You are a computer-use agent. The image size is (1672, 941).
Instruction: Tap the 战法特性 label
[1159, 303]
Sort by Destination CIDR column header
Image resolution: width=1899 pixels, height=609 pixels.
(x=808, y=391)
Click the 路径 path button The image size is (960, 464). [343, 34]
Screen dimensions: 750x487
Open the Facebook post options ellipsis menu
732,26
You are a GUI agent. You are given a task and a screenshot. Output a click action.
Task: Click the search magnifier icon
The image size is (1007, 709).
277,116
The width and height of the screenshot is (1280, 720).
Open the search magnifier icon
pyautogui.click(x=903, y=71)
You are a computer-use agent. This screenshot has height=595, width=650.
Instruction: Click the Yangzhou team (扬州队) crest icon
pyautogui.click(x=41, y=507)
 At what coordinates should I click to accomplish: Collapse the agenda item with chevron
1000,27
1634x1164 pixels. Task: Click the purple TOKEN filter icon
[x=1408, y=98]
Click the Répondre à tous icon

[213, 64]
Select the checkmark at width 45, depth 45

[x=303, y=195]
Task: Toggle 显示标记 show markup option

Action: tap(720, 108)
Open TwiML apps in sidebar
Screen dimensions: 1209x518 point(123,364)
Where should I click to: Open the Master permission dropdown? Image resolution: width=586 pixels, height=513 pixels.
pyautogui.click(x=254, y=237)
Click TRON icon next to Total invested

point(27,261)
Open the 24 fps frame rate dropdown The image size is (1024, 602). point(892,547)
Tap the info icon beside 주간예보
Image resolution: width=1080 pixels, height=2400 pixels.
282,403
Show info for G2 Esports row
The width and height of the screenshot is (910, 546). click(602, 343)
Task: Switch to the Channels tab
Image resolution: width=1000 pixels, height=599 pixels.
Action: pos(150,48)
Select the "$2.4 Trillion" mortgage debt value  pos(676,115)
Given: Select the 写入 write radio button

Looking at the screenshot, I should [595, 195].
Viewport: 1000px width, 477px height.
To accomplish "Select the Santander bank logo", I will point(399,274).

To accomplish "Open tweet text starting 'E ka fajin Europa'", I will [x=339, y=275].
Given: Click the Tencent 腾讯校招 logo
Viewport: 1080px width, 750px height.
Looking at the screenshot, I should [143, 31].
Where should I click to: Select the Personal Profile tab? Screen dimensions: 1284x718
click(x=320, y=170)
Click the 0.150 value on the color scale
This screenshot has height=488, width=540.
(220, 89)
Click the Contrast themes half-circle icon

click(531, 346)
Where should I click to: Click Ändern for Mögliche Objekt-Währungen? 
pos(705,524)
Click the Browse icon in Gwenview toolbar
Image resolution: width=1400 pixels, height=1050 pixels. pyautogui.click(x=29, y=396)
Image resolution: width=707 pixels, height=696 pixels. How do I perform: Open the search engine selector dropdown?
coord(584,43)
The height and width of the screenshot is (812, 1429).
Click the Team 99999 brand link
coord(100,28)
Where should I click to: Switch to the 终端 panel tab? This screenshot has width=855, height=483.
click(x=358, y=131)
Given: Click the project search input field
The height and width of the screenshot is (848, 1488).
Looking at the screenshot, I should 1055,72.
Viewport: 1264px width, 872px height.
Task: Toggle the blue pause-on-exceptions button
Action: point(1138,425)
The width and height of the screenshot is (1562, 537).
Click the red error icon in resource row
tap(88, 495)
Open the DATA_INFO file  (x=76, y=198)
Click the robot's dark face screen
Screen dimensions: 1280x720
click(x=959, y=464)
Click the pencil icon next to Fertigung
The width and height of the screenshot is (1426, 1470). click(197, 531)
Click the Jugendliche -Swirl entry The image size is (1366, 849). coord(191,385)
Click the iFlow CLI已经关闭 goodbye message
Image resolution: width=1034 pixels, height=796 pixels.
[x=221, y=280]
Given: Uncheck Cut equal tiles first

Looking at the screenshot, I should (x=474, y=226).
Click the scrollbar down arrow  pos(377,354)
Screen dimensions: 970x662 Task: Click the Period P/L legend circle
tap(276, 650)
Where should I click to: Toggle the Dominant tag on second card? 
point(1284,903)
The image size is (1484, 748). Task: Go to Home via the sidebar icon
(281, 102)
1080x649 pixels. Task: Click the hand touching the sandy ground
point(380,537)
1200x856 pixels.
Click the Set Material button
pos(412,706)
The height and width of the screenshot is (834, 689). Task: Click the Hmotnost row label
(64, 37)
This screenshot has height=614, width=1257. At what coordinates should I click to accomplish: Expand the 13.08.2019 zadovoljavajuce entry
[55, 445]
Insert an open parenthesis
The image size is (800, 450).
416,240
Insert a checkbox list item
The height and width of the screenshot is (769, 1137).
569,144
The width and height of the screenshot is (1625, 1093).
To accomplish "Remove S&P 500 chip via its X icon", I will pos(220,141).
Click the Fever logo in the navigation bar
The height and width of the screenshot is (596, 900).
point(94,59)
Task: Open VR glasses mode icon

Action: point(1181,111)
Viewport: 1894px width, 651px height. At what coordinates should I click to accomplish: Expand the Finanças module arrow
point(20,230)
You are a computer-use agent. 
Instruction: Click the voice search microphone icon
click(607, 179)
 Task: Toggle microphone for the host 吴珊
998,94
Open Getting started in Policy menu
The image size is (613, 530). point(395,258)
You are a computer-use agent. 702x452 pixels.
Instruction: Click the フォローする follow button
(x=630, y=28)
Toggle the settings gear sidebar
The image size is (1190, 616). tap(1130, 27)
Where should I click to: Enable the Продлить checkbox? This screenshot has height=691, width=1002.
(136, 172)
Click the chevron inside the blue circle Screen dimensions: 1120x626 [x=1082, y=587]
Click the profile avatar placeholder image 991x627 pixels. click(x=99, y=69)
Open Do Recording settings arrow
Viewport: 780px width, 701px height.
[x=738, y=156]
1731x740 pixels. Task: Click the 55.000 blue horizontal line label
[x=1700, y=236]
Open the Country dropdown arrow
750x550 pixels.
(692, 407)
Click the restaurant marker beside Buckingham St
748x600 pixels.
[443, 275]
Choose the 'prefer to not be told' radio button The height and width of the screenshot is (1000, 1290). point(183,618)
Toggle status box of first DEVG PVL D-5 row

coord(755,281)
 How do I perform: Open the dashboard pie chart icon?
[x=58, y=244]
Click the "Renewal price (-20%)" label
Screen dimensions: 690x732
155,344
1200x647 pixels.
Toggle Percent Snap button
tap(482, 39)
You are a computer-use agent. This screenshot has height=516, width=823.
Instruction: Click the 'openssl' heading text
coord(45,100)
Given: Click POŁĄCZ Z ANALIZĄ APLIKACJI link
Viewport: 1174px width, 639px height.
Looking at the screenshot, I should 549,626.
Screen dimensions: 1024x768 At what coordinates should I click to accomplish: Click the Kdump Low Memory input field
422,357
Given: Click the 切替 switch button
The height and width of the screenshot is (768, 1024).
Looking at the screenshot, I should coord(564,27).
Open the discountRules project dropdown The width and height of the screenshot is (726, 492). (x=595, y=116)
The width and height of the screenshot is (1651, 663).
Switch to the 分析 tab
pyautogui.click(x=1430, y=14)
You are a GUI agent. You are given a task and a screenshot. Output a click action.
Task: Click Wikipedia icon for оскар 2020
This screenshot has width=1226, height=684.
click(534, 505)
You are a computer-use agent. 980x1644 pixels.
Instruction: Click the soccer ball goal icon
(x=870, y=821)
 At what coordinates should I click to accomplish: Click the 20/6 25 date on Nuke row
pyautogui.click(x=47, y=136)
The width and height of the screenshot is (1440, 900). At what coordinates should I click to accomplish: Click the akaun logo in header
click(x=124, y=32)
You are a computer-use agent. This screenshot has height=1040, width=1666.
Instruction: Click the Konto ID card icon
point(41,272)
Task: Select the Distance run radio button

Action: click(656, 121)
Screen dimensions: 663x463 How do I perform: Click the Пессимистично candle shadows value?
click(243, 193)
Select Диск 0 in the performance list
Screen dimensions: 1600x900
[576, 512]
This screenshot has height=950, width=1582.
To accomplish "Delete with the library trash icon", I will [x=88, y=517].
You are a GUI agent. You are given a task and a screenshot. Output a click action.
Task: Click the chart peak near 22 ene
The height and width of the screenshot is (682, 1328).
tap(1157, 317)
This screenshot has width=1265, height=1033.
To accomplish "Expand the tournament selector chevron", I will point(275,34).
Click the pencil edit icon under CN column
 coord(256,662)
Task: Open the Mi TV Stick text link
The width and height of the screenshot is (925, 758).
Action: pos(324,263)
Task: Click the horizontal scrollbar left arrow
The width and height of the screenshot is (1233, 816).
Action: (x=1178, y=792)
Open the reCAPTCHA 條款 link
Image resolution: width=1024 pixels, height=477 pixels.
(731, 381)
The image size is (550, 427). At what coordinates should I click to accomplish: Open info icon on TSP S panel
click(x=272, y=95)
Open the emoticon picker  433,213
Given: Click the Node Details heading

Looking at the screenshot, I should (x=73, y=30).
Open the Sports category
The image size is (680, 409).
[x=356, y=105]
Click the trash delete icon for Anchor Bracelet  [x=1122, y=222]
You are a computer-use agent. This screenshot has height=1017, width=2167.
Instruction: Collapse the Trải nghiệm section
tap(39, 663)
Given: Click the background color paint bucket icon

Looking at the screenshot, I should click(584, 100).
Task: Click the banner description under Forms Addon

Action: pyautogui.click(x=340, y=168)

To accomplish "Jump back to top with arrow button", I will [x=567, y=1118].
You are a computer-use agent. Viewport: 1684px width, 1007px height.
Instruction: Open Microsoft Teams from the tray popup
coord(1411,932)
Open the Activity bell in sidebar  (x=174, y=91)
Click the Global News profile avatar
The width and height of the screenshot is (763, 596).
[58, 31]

* [WHAT THIS TASK INVOLVES]
Check each line of the material above for "computer" and say how many lines contain it, giving the number alone.

* [RESULT OF THE TASK]
9